**RECORDS:**
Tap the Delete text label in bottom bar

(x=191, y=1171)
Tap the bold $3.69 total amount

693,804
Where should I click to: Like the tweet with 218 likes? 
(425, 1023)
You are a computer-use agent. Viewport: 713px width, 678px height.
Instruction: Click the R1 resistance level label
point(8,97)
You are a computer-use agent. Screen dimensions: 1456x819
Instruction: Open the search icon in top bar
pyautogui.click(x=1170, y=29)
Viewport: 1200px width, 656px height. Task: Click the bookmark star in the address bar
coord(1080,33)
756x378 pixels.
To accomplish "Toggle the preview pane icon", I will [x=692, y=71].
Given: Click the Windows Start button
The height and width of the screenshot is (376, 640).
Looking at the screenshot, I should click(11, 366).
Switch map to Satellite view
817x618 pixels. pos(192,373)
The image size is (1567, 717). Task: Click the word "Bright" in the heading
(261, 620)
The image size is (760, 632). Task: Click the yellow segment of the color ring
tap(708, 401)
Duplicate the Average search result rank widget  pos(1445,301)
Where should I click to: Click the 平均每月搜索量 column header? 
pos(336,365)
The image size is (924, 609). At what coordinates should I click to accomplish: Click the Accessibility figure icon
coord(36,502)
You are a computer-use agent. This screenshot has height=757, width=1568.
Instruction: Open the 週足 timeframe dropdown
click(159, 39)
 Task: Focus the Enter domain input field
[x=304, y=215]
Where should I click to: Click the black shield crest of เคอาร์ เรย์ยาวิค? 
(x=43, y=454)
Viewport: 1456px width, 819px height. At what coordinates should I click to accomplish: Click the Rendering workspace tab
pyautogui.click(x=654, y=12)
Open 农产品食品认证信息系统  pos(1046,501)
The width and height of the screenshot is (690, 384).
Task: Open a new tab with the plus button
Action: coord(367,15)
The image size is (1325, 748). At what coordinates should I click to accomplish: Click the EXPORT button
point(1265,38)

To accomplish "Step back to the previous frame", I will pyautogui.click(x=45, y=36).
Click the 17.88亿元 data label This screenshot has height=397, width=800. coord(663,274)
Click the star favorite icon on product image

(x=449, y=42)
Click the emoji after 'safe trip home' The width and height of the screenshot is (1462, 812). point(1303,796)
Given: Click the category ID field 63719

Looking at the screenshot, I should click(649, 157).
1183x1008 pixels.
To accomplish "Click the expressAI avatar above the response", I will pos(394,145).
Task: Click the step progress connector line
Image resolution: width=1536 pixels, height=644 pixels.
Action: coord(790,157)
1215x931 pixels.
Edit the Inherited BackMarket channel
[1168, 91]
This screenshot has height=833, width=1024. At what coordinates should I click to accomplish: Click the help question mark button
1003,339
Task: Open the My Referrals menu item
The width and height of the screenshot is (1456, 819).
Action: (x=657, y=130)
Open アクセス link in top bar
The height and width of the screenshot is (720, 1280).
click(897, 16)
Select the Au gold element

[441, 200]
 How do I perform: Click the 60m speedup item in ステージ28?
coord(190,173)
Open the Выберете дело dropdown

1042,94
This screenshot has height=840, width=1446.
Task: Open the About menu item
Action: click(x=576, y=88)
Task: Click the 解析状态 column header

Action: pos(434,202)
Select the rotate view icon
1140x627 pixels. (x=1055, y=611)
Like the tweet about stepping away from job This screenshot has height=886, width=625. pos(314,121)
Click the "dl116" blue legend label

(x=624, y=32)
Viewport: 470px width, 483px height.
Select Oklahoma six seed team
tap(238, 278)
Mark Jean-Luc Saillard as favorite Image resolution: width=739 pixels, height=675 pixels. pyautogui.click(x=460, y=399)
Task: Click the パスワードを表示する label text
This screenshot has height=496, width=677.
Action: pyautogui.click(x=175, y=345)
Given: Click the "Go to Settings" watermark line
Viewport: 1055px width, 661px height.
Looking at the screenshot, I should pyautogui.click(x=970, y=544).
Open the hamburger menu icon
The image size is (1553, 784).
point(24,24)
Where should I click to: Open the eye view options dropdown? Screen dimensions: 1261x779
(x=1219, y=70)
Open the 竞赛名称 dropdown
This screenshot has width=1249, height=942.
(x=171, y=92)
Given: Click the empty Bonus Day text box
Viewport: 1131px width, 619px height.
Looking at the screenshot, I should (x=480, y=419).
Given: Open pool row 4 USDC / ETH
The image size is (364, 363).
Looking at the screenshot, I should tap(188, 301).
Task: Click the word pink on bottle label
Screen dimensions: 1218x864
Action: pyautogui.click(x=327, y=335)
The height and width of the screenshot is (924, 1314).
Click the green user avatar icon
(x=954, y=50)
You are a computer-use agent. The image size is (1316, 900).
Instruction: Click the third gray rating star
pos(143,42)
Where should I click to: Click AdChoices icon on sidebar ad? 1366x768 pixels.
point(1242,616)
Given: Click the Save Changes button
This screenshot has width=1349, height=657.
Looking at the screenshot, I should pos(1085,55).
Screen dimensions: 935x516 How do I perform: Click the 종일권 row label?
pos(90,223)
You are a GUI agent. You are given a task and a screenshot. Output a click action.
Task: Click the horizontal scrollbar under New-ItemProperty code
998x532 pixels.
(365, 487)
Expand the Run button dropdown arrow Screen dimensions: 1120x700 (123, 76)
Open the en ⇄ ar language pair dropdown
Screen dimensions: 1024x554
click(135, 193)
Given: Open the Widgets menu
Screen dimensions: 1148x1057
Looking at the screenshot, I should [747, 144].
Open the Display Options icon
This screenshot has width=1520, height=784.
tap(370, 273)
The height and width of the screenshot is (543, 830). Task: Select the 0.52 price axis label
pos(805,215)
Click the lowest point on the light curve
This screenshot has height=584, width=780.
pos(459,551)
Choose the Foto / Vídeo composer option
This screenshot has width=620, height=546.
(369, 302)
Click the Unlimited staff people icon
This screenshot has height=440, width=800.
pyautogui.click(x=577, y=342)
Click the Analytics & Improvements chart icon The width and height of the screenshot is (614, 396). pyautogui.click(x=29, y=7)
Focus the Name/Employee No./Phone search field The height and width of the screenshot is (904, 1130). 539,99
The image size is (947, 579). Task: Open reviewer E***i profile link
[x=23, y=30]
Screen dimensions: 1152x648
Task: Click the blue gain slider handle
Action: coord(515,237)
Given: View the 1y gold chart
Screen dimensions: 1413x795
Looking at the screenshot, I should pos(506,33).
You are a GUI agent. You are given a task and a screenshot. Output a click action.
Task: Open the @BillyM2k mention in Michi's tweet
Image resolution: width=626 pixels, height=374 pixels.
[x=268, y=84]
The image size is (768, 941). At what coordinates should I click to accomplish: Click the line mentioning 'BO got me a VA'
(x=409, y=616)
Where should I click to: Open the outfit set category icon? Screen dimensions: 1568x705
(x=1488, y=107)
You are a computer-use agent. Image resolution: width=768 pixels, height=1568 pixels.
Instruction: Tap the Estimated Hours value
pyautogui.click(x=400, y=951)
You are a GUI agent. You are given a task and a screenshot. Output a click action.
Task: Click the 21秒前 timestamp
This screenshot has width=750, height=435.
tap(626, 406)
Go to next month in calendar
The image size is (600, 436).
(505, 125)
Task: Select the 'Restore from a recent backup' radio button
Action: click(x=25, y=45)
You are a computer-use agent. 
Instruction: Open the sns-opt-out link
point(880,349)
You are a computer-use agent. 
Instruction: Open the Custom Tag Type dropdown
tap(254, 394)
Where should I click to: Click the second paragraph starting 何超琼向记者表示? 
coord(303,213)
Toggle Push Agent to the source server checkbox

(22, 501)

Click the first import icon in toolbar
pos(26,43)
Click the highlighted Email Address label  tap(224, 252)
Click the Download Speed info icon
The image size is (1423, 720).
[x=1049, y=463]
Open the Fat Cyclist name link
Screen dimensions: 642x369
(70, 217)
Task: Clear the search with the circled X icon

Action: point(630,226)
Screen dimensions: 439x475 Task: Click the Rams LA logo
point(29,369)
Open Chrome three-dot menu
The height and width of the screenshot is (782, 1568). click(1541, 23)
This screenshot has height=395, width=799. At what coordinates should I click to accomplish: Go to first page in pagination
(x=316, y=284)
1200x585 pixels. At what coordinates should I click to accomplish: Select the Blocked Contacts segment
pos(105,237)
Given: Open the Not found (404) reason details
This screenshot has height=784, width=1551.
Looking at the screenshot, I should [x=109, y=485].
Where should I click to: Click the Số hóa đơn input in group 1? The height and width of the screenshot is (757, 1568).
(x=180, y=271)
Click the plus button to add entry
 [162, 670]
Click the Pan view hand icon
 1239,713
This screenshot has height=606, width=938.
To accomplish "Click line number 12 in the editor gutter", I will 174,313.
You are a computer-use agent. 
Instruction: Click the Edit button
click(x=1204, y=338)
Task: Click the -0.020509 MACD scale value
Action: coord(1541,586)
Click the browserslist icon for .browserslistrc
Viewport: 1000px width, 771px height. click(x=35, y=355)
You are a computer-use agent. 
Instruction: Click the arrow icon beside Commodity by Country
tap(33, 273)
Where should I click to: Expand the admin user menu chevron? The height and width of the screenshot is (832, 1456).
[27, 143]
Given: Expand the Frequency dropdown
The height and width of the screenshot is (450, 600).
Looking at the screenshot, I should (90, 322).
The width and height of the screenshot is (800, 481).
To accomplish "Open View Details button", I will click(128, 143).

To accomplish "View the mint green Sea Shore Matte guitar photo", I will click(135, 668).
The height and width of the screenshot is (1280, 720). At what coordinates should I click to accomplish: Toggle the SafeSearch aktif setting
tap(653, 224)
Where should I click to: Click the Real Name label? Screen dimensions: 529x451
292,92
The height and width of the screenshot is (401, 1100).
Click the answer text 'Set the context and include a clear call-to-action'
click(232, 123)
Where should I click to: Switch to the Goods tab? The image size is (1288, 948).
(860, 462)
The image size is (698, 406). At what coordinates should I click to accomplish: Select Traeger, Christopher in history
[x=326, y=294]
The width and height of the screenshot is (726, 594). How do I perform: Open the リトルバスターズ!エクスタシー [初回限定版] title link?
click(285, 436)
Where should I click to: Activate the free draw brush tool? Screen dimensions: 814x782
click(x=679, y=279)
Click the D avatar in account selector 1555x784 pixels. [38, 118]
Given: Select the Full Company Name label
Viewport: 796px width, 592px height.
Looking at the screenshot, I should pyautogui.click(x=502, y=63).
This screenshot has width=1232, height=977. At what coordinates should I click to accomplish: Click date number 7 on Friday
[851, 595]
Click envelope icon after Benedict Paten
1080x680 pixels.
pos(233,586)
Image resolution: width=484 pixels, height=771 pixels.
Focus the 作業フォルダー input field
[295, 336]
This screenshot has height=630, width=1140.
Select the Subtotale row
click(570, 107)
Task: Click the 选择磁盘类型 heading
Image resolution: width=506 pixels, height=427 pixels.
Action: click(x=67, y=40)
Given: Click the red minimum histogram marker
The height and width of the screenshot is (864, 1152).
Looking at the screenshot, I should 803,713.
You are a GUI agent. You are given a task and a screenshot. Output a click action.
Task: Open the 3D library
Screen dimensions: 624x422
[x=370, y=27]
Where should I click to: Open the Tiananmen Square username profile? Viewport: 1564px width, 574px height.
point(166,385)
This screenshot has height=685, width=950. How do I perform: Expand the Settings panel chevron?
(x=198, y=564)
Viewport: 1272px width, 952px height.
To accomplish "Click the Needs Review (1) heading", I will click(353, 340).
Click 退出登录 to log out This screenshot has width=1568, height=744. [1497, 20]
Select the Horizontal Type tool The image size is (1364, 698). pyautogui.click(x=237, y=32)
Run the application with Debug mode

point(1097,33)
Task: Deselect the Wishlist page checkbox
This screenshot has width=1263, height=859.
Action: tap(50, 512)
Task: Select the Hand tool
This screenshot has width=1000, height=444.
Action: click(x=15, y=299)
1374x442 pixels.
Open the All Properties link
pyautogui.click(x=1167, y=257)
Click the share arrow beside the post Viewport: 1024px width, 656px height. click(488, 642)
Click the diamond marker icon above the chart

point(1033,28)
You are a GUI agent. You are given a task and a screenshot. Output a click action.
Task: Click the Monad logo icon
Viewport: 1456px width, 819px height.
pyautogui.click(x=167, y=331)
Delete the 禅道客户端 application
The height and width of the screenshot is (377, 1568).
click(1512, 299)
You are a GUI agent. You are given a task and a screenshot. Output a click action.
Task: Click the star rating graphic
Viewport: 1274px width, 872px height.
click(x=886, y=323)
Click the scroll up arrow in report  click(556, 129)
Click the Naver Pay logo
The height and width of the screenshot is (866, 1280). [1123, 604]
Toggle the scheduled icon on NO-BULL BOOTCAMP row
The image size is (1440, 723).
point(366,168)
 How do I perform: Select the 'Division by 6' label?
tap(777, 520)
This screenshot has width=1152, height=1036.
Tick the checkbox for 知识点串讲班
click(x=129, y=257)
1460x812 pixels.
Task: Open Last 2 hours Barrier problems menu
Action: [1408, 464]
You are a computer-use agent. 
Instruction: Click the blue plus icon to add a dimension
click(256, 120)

**TASK OBJECTIVE:** Give back, exactly as written, the stretch from the line with "Where should I click to: Click the black" through the line with "Click the 17.88亿元", and no other lines from the records above.

**RESULT OF THE TASK:**
Where should I click to: Click the black shield crest of เคอาร์ เรย์ยาวิค? 
(x=43, y=454)
Viewport: 1456px width, 819px height. At what coordinates should I click to accomplish: Click the Rendering workspace tab
pyautogui.click(x=654, y=12)
Open 农产品食品认证信息系统  pos(1046,501)
The width and height of the screenshot is (690, 384).
Task: Open a new tab with the plus button
Action: coord(367,15)
The image size is (1325, 748). At what coordinates should I click to accomplish: Click the EXPORT button
point(1265,38)

To accomplish "Step back to the previous frame", I will pyautogui.click(x=45, y=36).
Click the 17.88亿元 data label This screenshot has height=397, width=800. coord(663,274)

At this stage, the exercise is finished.